Three of the studies described in this section relate to bladder cancer. The first of these concerns the PI‐3 kinase pathway, which has been a topic of interest in cancer in general. The authors from Sacramento suggest that it may regulate cancer cell invasion, and hope that this may lead to translational therapeutic uses. Another study describes the pharmacological characteristics of Ro115‐1240, which is a selective alpha 1A/1L adrenoceptor partial agonist, a compound which may have a future in treating stress urinary incontinence. OBJECTIVES To investigate the role of the phosphatidylinositol (PI)‐3 kinase pathway in the invasion of bladder cancer cell lines, and to assess the activation of this pathway in primary human bladder tumours.

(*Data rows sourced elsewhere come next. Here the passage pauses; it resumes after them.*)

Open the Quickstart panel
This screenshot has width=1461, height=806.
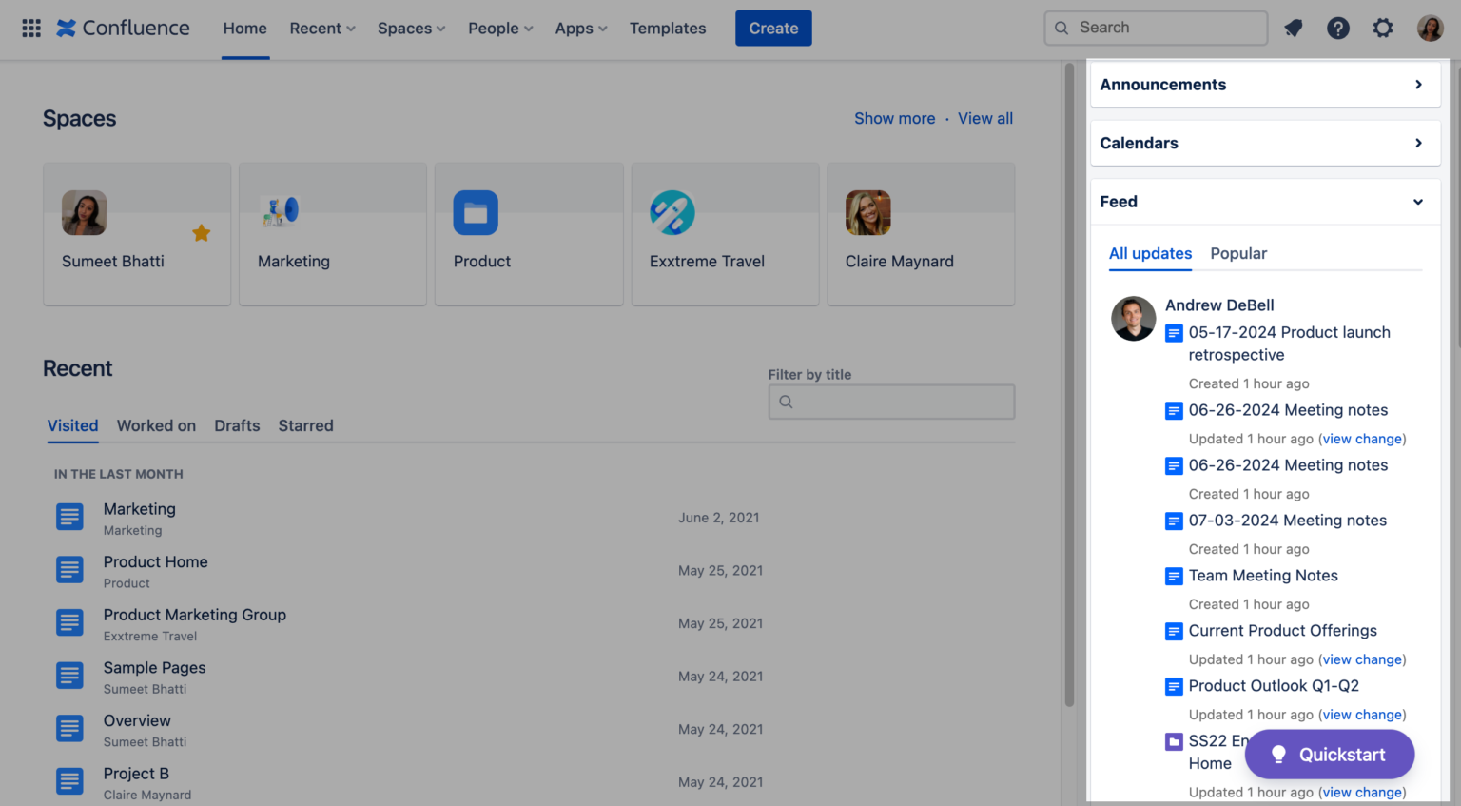click(1329, 754)
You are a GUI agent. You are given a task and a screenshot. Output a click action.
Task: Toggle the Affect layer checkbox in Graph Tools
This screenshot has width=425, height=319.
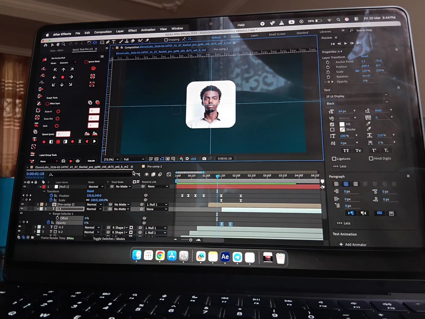coord(47,103)
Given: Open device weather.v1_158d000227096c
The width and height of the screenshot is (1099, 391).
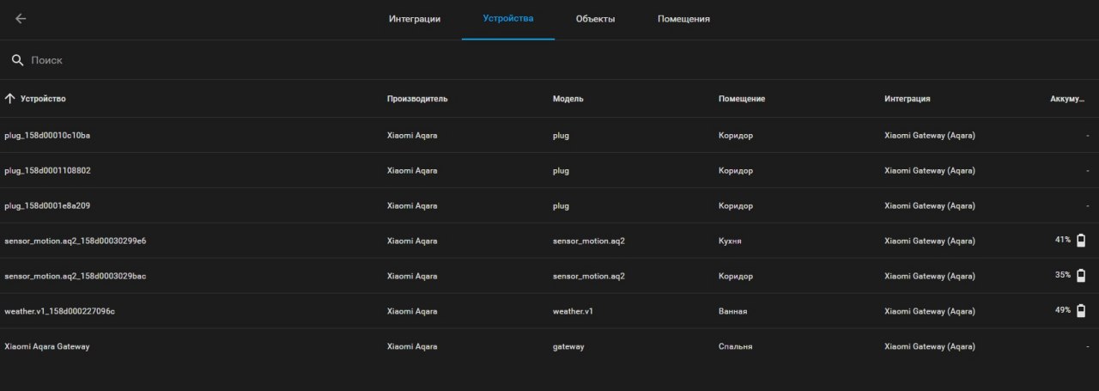Looking at the screenshot, I should pyautogui.click(x=550, y=311).
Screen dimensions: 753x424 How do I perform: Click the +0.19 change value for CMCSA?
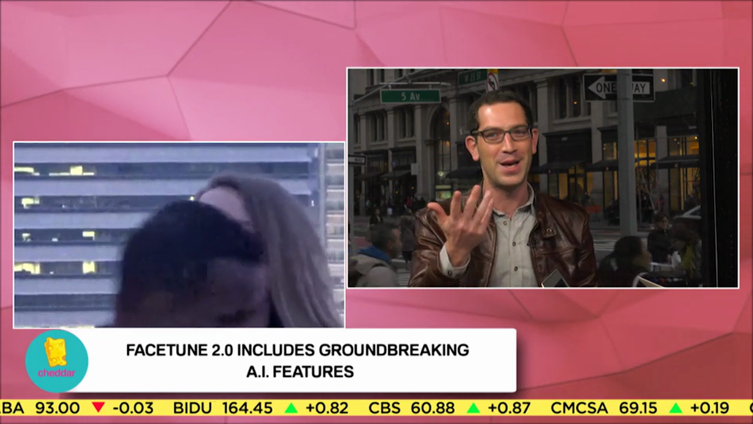tap(709, 408)
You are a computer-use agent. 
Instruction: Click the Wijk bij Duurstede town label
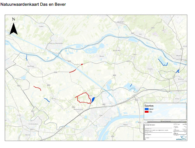(56, 43)
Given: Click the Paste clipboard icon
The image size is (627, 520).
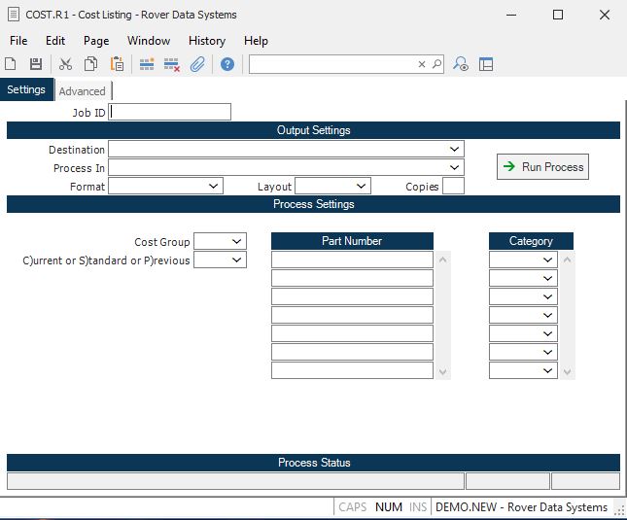Looking at the screenshot, I should coord(117,64).
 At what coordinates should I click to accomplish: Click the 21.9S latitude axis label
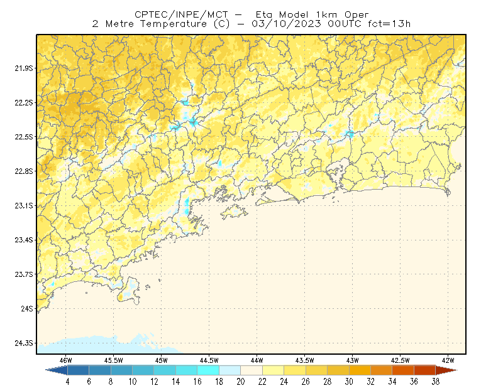point(24,68)
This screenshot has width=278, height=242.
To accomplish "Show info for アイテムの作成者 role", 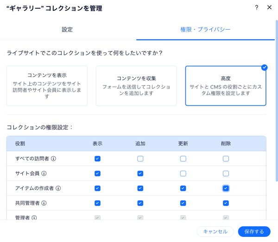I will pos(58,188).
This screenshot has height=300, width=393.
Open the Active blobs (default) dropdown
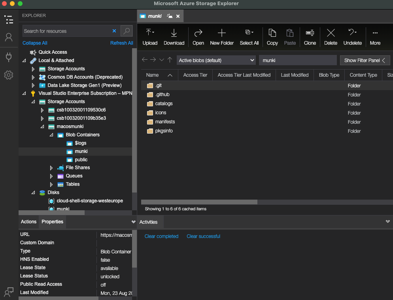216,60
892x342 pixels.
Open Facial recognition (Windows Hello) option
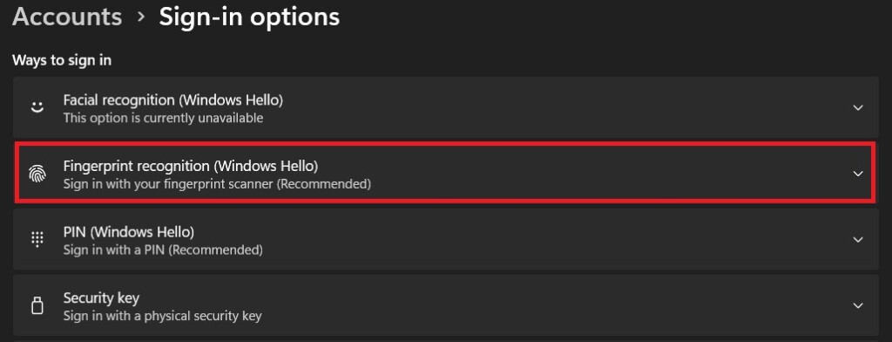445,107
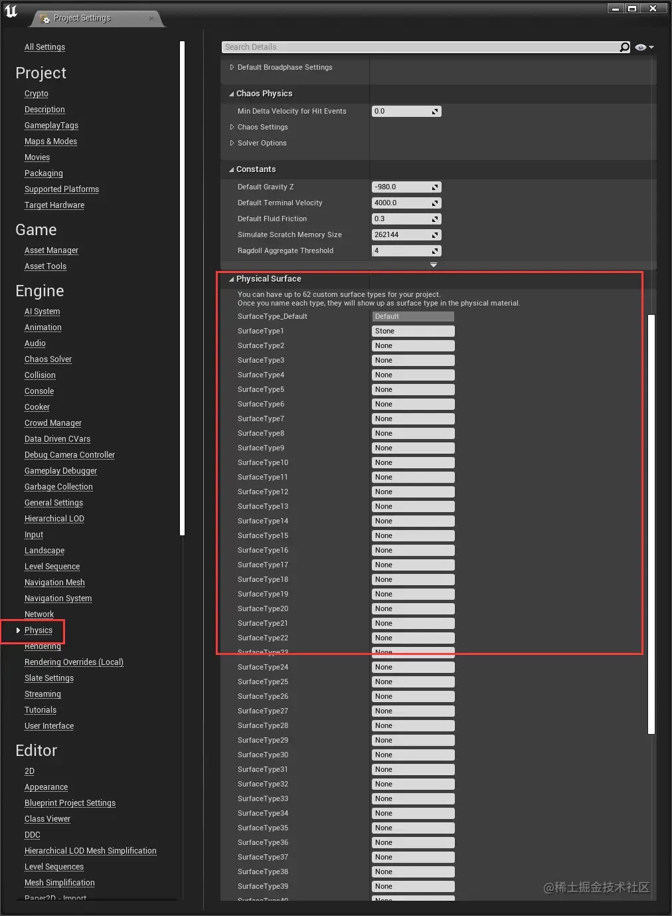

MATERIALS AND METHODS Human bladder cancer cells were treated with pathway specific inhibitors or were transfected with PI‐3 kinase pathway components. The invasion of cultured bladder cancer cells was analysed by an invasion assay. Bladder cancer cells lines and primary human bladder tumours were analysed for pathway activation by western blotting. RESULTS A specific inhibitor of PI‐3 kinase enzyme activity, Ly294002, potently suppressed the invasive properties of three highly invasive bladder tumour cell lines. Restoration of the PTEN gene to invasive UM‐UC‐3 bladder tumour cells or expression of a dominant‐negative version of the PI‐3 kinase target, Akt, also potently inhibited invasion, indicating a central role for the PI‐3 kinase/Akt pathway in this process. In addition, 55% of primary tumours from patients with bladder cancer had markedly high levels of phosphorylated Akt. CONCLUSION Pharmacological or biochemical inhibition of the PI‐3 kinase pathway drastically reduced the invasive capacity of bladder cancer cell lines; over half of primary human bladder tumours had high Akt phosphorylation, suggesting that the aberrant activation of this pathway may contribute to the invasion of a significant subset of bladder cancers.